• **Provided text**:

========================================

Youth sentencing; Cruel or unusual punishment & proportionality; Miller v Alabama; People v Boykin; People v Stovall; Motion for relief from judgment (MFRJ)
The court concluded that Miller and its progeny rendered defendant-Eads’s “term-of-years sentence invalid under both the Michigan Constitution and our state’s proportionality requirement.” It held that defendant was “entitled to be resentenced in a manner that comports with this jurisprudence and duly accounts for his youth and its attendant characteristics at the time he committed the offense at issue.” Thus, the trial court’s order denying his MFRJ was reversed, his sentence for second-degree murder was vacated, and the case was remanded. Eads was convicted of second-degree murder and felony-firearm for crimes he committed as a juvenile. He was sentenced “as an adult and, departing upward from the guidelines,” consecutive terms of 50 to 75 years were imposed for second-degree murder. Overall, the court failed to see how his 50-to-75-year term-of-years sentence “could pass muster under the Michigan Constitution’s prohibition against cruel or unusual punishment, when the parolable life sentence at issue in Stovall could not.” Thus, it found his sentence was unconstitutional and he was entitled to resentencing. The court also concluded that a term of 50 to 75 years was “disproportionate to Eads and the circumstances surrounding his offense given his status as a juvenile at the time that he committed the offense and the inherent, constitutionally significant differences between juveniles and adults for purposes of sentencing.” It found the sentence was, “in purpose and effect, even more severe in some respects than the life-sentence alternative that our Supreme Court has now deemed so disproportionate as to be categorically unconstitutional for juvenile offenders such as Eads.” The court could not conclude “that such a sentence nonetheless meets our state’s proportionality requirement. Furthermore, while a trial court is not obligated to ‘give a detailed on-the-record explanation’ regarding each of the Miller factors when imposing its sentence,” it was “clear from the existing record that the court in this case did not consider Eads’s youth and its attendant characteristics as potentially mitigating factors.”
Warrantless home search; Drug-profile testimony; Sentencing; Scoring of OV 19; Discretionary sentencing decisions under MCL 333.7413(1); Extension of People v Norfleet; Doubling the authorized sentence; Doubling a defendant’s guidelines range; Effect of People v Lockridge on People v Williams; Discretionary consecutive sentencing; Adequate explanation requirement; MCL 768.7b(2)(b)’s mandatory consecutive sentence requirement; Cruel or unusual punishment; Judgment of sentence (JOS)

========================================

Saved entries
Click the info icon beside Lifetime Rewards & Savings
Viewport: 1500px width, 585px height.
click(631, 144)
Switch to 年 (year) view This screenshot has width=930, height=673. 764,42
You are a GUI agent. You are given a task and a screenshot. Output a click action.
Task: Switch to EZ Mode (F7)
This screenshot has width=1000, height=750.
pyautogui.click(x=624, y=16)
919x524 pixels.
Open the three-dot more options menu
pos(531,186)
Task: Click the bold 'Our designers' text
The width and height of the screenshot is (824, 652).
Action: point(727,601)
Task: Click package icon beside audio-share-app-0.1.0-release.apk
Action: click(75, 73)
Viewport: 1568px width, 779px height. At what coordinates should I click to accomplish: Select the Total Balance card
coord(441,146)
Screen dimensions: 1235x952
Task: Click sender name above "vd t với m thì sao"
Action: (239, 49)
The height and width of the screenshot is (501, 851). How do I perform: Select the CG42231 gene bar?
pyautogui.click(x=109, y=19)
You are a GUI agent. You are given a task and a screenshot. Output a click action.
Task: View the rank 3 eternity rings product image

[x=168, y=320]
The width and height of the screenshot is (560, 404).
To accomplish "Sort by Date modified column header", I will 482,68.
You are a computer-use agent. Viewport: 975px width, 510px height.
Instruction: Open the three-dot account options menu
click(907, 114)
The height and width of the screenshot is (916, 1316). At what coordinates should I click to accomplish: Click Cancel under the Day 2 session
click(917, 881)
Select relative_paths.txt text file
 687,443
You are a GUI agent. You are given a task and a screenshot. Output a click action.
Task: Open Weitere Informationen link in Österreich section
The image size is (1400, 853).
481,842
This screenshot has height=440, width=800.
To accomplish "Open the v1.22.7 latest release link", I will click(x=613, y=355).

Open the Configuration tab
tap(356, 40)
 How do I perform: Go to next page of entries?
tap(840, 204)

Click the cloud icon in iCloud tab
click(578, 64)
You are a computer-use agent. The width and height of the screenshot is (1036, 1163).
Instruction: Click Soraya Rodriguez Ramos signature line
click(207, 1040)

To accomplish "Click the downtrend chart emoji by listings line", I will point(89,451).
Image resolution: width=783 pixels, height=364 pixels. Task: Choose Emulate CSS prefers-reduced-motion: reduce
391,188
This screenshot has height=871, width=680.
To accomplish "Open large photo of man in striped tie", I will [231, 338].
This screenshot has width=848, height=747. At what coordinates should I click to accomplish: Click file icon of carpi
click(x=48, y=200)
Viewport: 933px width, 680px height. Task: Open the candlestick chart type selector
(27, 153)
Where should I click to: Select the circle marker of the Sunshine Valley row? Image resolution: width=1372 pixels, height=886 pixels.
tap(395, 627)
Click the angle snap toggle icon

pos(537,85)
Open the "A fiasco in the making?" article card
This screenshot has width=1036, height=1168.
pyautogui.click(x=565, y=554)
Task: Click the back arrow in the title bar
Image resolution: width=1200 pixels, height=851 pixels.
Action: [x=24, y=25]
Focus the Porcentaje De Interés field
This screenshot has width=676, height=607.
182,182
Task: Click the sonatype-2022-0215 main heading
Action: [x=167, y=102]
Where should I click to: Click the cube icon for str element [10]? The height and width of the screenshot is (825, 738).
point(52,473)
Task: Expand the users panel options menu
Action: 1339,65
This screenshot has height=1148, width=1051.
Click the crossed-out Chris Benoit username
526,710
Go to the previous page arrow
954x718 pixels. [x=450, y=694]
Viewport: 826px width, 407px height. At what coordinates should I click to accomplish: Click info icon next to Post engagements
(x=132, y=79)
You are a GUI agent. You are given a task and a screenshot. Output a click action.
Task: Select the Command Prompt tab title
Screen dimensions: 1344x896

========================================

• **The problem**:
Reproduce the case summary word for word, starting with "Warrantless home search;" and going on through "of sentence (JOS)". The data is separate material and is not part of the case summary.

• **Written response**:
Warrantless home search; Drug-profile testimony; Sentencing; Scoring of OV 19; Discretionary sentencing decisions under MCL 333.7413(1); Extension of People v Norfleet; Doubling the authorized sentence; Doubling a defendant’s guidelines range; Effect of People v Lockridge on People v Williams; Discretionary consecutive sentencing; Adequate explanation requirement; MCL 768.7b(2)(b)’s mandatory consecutive sentence requirement; Cruel or unusual punishment; Judgment of sentence (JOS)